Provided passage
★ ★ ★ ★ ★

Boy with Down's Syndrome becomes fashion brand's newest model
If you flip through most fashion magazines, you'll notice something about the models. They're always super-tall, super-skinny, and super-unrealistic when it comes to providing an accurate representation of the people they're supposed to be targeting.
And that's one of the main problems when it comes to advertising clothes - or advertising in general, really. While the products might look great, the people modelling them are very rarely a reflection of us regular folks. I mean, how many of your friends are six foot three athletes with washboard abs and perfect hair? Probably not many.
Lately, however, it seems that brands have become more conscious of this issue. Companies are now making greater efforts to include a broader range of genders, body types, and races in their commercials - and so they should. One of the latest retailers to fix their attitude is River Island, whose most recent campaign celebrates the differences and diversity of their audience.
One of the models in this advertisement is Joseph Hale, an 11-year-old boy who happens to have Down's Syndrome. Dressed in a smart teal shirt, plain black jeans, and a very fancy looking pair of dress shoes, Joseph - described in the video as "The Traditionalist" - looks as happy as could be in his on-screen role.

★ ★ ★ ★ ★

(Saved data entries)
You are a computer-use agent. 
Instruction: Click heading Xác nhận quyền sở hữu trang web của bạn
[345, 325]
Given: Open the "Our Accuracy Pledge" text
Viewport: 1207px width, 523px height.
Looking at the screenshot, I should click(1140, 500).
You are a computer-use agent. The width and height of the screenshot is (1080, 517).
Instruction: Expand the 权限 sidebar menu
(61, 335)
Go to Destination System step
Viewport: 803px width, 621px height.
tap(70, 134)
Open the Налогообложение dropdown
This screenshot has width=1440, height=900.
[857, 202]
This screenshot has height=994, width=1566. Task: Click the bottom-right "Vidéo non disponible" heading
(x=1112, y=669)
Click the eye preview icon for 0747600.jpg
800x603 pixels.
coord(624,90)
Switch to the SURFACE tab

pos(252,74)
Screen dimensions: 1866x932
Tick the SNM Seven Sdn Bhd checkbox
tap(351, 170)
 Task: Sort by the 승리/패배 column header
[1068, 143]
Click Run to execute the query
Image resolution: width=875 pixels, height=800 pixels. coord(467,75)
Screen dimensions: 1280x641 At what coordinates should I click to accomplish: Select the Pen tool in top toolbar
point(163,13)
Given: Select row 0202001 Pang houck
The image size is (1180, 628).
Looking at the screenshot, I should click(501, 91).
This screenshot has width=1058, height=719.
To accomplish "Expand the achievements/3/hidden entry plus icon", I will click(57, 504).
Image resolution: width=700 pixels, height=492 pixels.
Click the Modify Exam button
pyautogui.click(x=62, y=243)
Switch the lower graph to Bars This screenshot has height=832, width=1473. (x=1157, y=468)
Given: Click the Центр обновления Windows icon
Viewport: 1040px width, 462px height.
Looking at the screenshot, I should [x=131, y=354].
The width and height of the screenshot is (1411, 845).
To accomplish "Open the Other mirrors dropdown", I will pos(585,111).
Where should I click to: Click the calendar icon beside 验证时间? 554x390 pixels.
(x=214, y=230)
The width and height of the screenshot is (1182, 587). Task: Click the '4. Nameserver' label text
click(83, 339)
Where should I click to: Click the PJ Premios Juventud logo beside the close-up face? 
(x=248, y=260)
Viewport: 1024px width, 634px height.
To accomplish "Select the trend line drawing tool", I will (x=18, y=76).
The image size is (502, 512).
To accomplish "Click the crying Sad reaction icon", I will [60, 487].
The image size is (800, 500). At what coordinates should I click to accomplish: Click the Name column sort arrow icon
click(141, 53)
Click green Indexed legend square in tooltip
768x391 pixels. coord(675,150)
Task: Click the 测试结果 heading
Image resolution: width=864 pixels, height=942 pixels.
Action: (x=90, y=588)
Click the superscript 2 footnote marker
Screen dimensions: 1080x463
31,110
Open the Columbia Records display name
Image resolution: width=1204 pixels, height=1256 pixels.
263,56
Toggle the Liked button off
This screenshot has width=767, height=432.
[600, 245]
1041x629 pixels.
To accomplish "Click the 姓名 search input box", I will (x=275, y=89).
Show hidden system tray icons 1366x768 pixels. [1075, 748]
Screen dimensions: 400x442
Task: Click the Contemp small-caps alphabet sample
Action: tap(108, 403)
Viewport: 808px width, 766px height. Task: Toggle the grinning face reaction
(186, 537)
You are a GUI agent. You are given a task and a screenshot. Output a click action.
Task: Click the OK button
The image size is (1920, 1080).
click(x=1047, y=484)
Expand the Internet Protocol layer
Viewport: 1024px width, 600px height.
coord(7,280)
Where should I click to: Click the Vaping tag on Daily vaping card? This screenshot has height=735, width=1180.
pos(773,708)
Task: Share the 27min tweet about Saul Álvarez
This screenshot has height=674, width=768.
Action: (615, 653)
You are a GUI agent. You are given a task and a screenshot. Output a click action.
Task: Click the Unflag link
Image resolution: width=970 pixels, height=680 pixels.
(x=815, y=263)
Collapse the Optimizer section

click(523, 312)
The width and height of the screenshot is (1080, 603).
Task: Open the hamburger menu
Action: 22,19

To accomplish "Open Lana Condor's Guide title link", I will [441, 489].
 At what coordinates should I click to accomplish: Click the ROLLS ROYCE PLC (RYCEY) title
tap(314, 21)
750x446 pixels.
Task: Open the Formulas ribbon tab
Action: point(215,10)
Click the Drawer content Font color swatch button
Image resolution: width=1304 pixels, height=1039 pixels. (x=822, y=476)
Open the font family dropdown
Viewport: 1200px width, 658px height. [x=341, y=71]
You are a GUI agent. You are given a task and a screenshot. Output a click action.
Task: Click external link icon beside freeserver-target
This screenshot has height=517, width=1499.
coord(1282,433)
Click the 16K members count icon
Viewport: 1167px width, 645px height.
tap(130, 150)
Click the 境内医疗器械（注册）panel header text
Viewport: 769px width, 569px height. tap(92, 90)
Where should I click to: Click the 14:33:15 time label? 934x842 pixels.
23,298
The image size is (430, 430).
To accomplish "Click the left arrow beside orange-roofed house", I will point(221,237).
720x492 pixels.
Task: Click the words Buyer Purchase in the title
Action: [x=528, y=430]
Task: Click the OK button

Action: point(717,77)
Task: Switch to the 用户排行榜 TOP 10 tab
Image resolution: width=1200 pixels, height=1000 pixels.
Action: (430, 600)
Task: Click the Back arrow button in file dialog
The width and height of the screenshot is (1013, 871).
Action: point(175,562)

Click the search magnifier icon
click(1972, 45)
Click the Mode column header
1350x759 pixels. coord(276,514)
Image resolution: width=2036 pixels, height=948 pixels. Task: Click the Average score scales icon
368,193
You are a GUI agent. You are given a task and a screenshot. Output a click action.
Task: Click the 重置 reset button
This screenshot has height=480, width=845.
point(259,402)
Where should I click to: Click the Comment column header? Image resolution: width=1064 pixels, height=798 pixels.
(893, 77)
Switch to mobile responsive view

★ ★ ★ ★ ★

Problems to work on
(a) Answer these questions about the article on the boy with Down's Syndrome who became a fashion model:
(i) Which retailer's most recent campaign celebrates the diversity of its audience?
(ii) How old is Joseph Hale?
(iii) What title is Joseph given in the video?
(b) Carry on the article on the boy with Down's Syndrome who became a fashion model, beginning right after its final sentence.

Responses
(a)
(i) River Island
(ii) 11 years old
(iii) "The Traditionalist"

(b)
On top of doing an excellent job of showing off River Island's kid's collection, Joseph is also providing fantastic representation and promoting equal opportunities for other people who might often be considered "different".
As well as having Down's Syndrome, a genetic condition which affects around one in every 700 babies born each year, Joseph also has dyspraxia and some developmental delays. Despite this, his parents don't let anything hold him back from doing what he loves.
Joseph's mom, Karen, spoke to her local newspaper about Joseph's condition:
"Disability should not define them. Joseph is a person. His Down’s is a small part of him. There is a lot more to see than the face value.
"They have a physical disability yes, but people have preconceived ideas – you need to see the person beneath.
"There is a lot they can teach others about not taking things for granted and they don’t judge anybody.
"They still have the same thoughts and feelings and dreams."
Joseph himself had a few comments on the campaign, too:
"River Island made it comfortable for me and I really enjoyed it. I was trying to get everyone to dance to the music. It is good to be able to champion disabilities.
"It would be great to do a shoot with Jaffa Cakes or Batman or with Smyths toys."
A representative from River Island, Ashleigh Skinner, also had some very positive things to say about the young model:
"Joseph is a very special and sweet boy.
"From Batman to Jaffa Cakes, Joseph is a big fan of the classics and this comes through in his style too. Smart with a relaxed feel, he likes to keep things traditional.
"The film shows off Joseph’s fun personality and love of his shiny disco dancing shoes. His favourite thing to do is to visit his grandparents and he loves Jaffa Cakes."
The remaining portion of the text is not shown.